AWS Single Sign-On now integrates with Azure AD
AWS Single Sign-On has also gotten an update that allows Azure Active Directory (AD) customers to use their existing identity store with AWS Single Sign-On.

In addition, AWS added support for automatic synchronization of user identities and groups from Azure AD. Users will now be able to sign into accounts and applications in AWS environments with their existing Azure AD identity. 

Now, administrators will only have to manage a single source of truth for user identities, while also being able to configure access to all AWS accounts and apps centrally. 

Access Analyzer for S3 now available
The company also announced Access Analyzer for S3. Access Analyzer for S3 helps monitor access policies to ensure that they are providing intended access to S3 resources.

The service evaluates bucket access policies to help customers discover and remediate buckets with unintended access. 

AWS Outposts can now be ordered
Last year at re:Invent, AWS introduced AWS Outposts, and now the company is ready to take orders for them. Outposts are fully managed AWS infrastructure and services. It is intended for customers who need local processing and low latency. 

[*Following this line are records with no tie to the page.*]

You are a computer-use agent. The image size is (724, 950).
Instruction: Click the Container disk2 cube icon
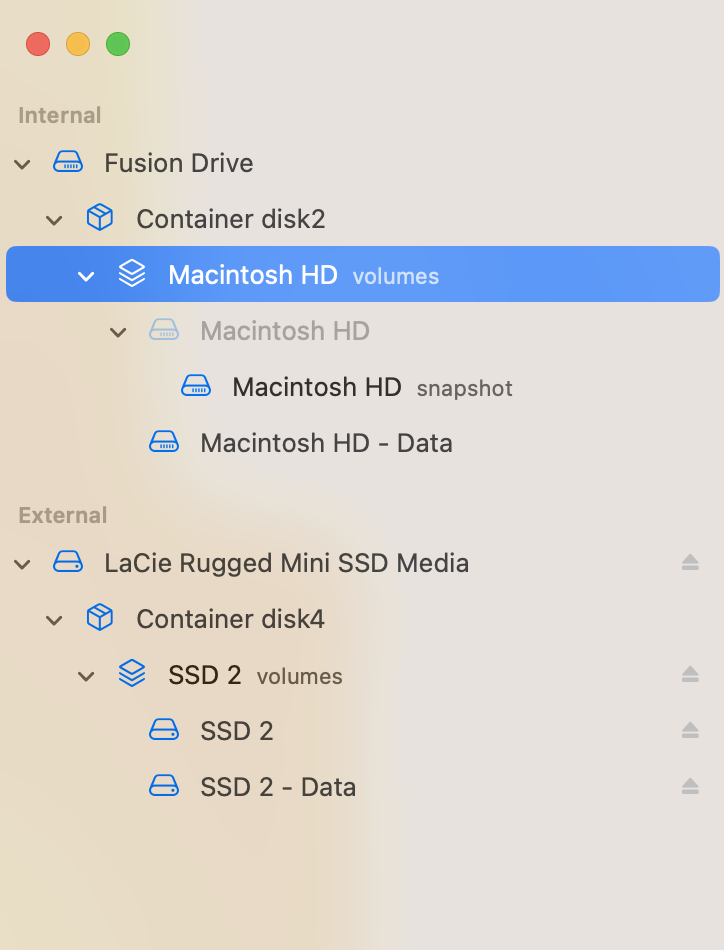[x=100, y=218]
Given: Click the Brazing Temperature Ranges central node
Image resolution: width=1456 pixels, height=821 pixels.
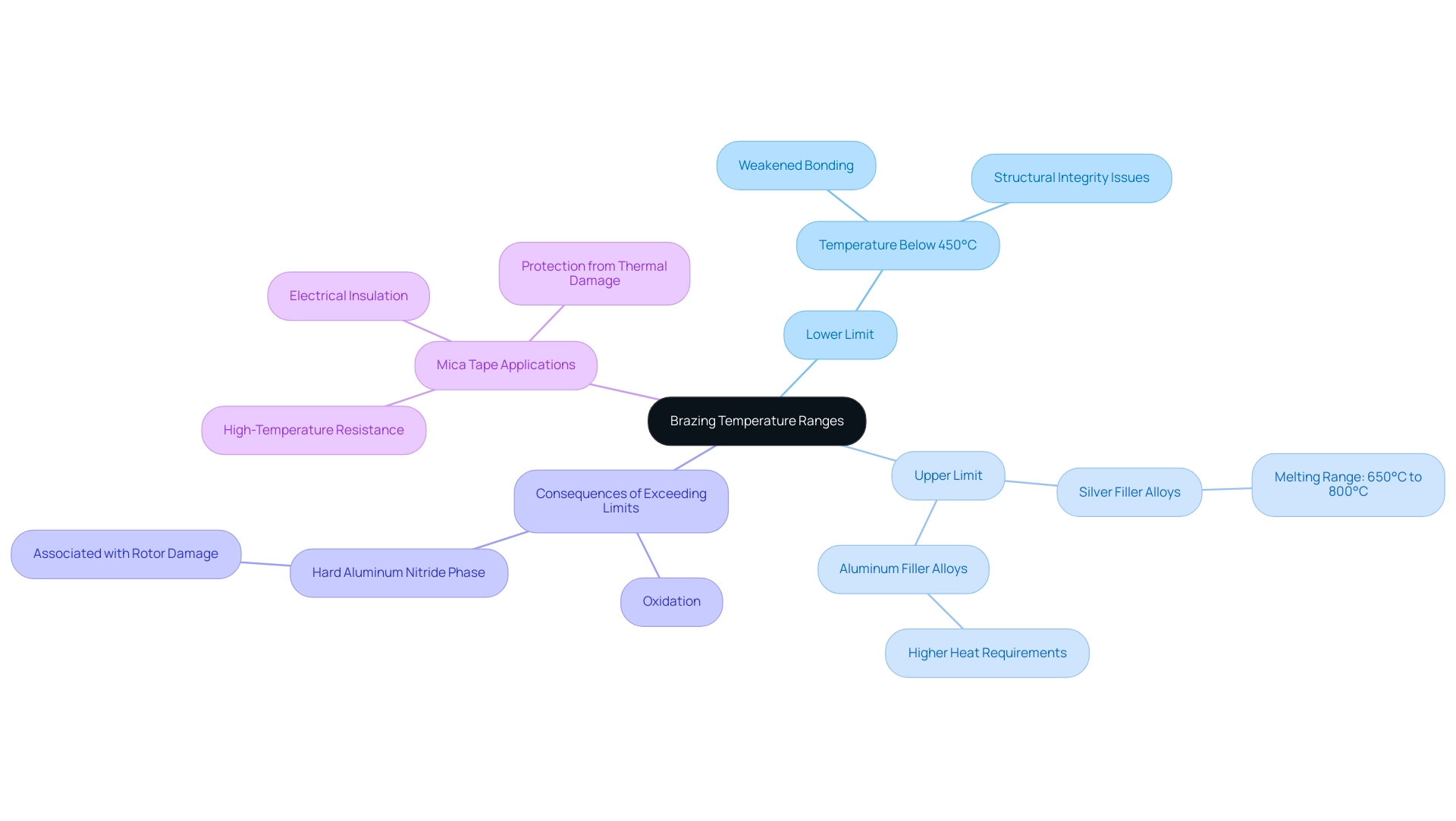Looking at the screenshot, I should 757,420.
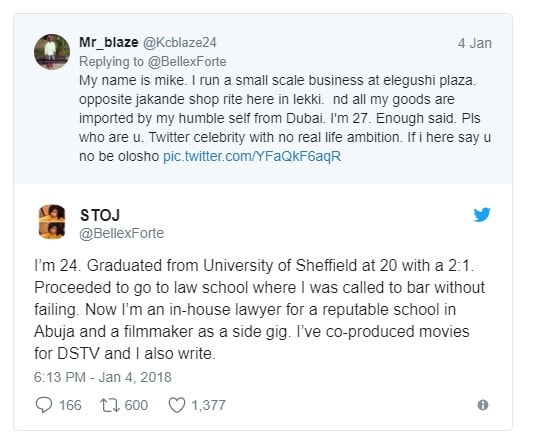Follow the @BellexForte mention in reply line
The height and width of the screenshot is (440, 553).
pos(187,62)
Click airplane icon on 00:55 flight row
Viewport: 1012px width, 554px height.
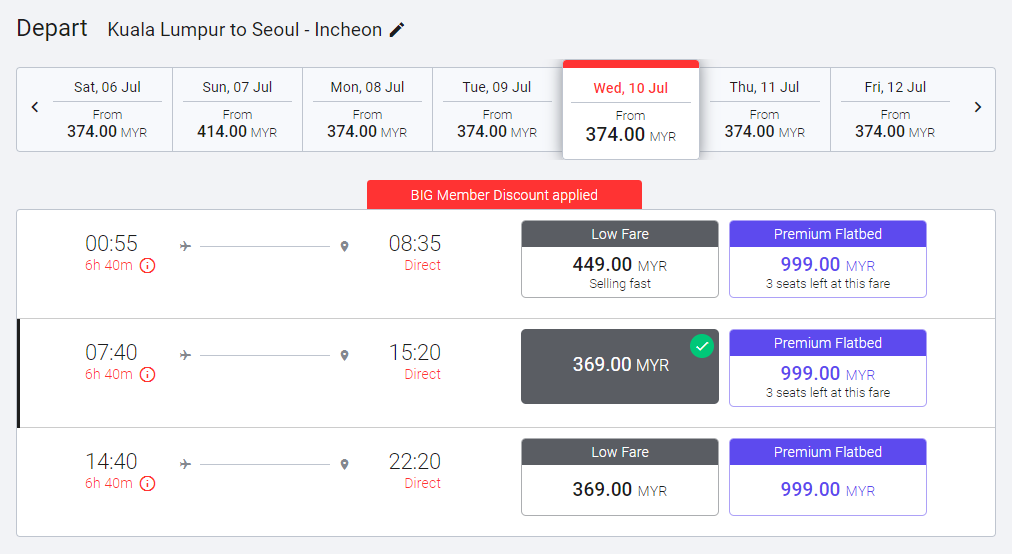coord(185,245)
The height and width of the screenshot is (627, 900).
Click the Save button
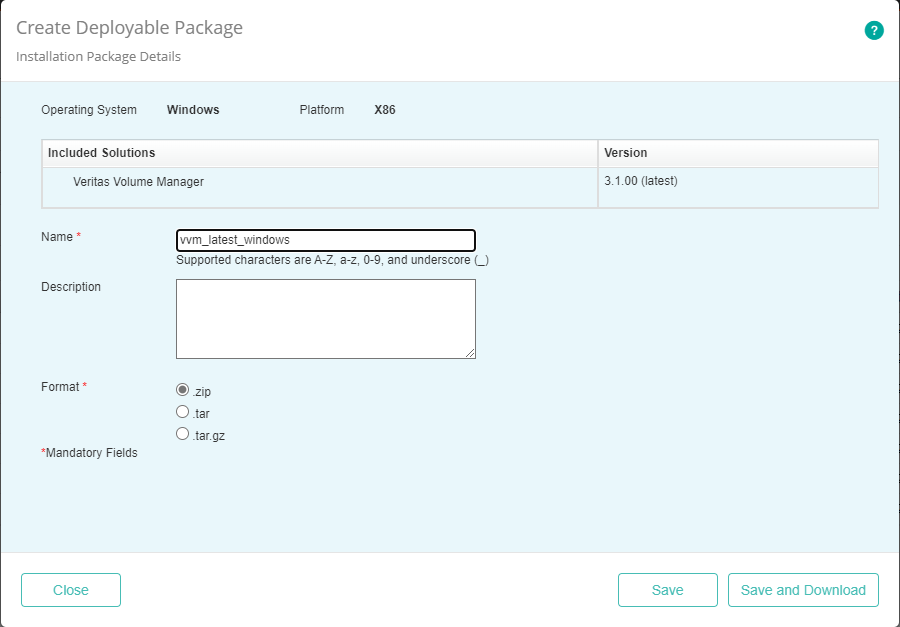click(667, 590)
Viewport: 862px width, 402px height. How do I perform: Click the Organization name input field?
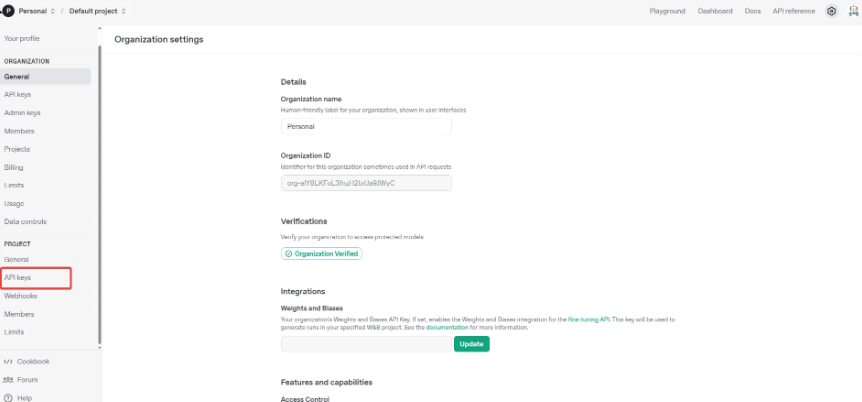tap(366, 126)
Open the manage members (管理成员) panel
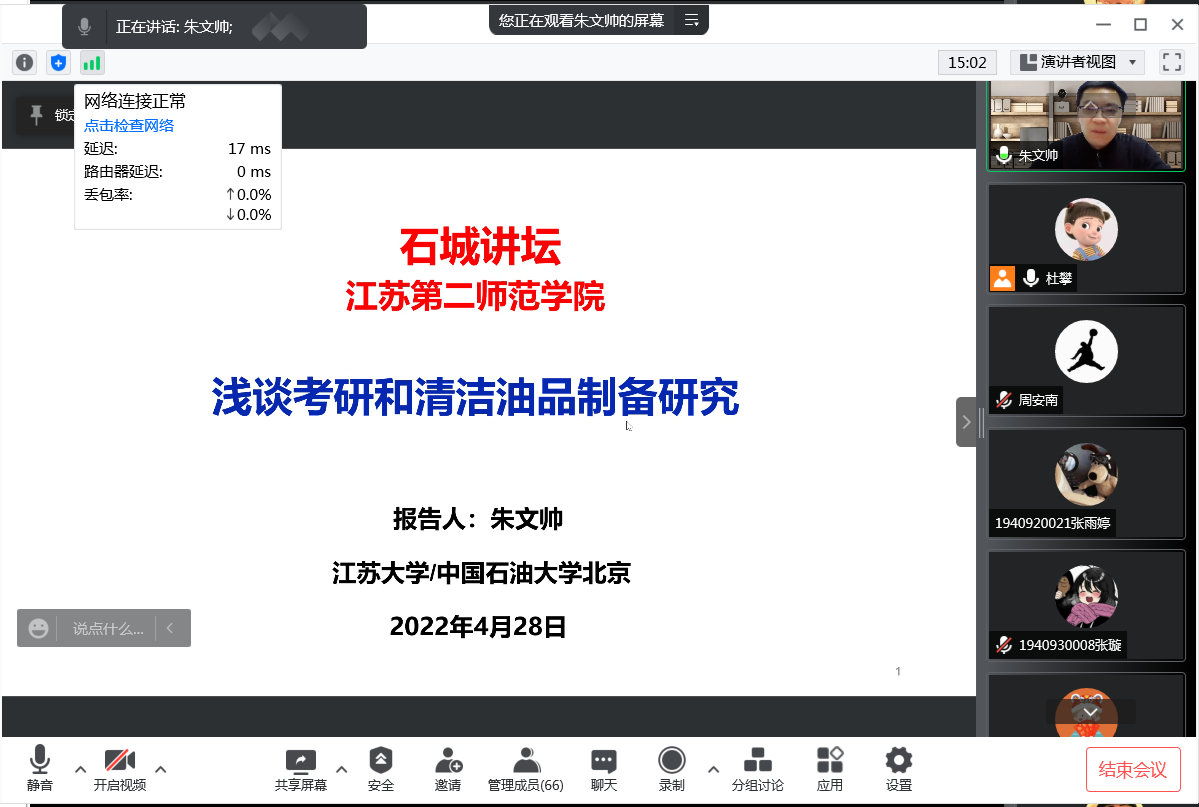This screenshot has height=807, width=1199. [x=526, y=769]
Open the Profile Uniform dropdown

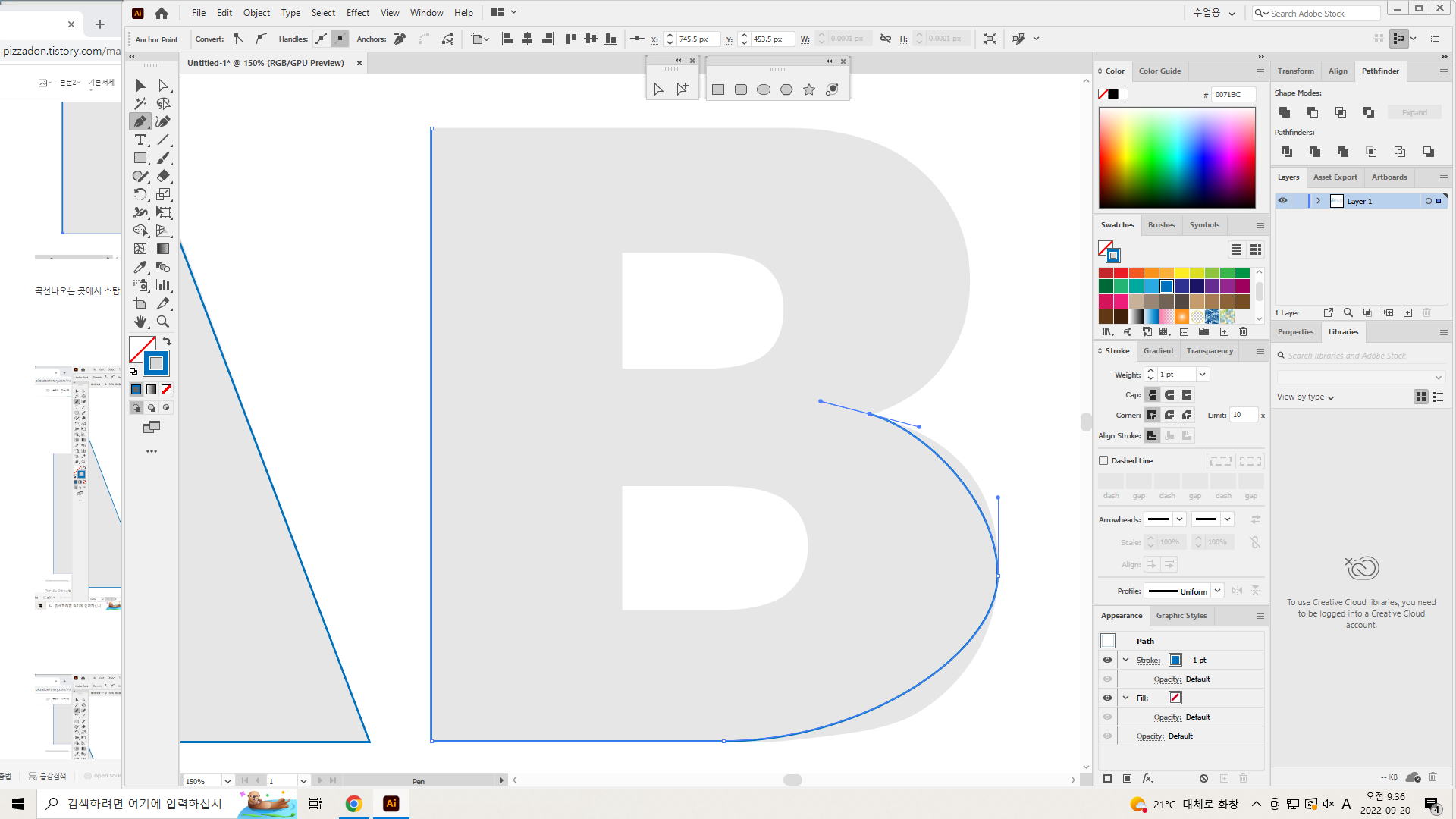[1217, 591]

When a customer orders AWS Outposts, AWS technicians will come install, connect, set up, and verify them. After installation, AWS will continue to monitor, maintain, and upgrading them. Outposts also feature modular hardware, which allows hardware to be swapped out without downtime. 

Amazon Detective announced as preview feature
Finally, Amazon announced a preview of Amazon Detective, which is a service that helps customers identify the root causes of security issues. It automatically collects log data from AWS resources and then uses machine learning, statistical analysis, and graph theory to build a linked set of data that can be used in security investigations.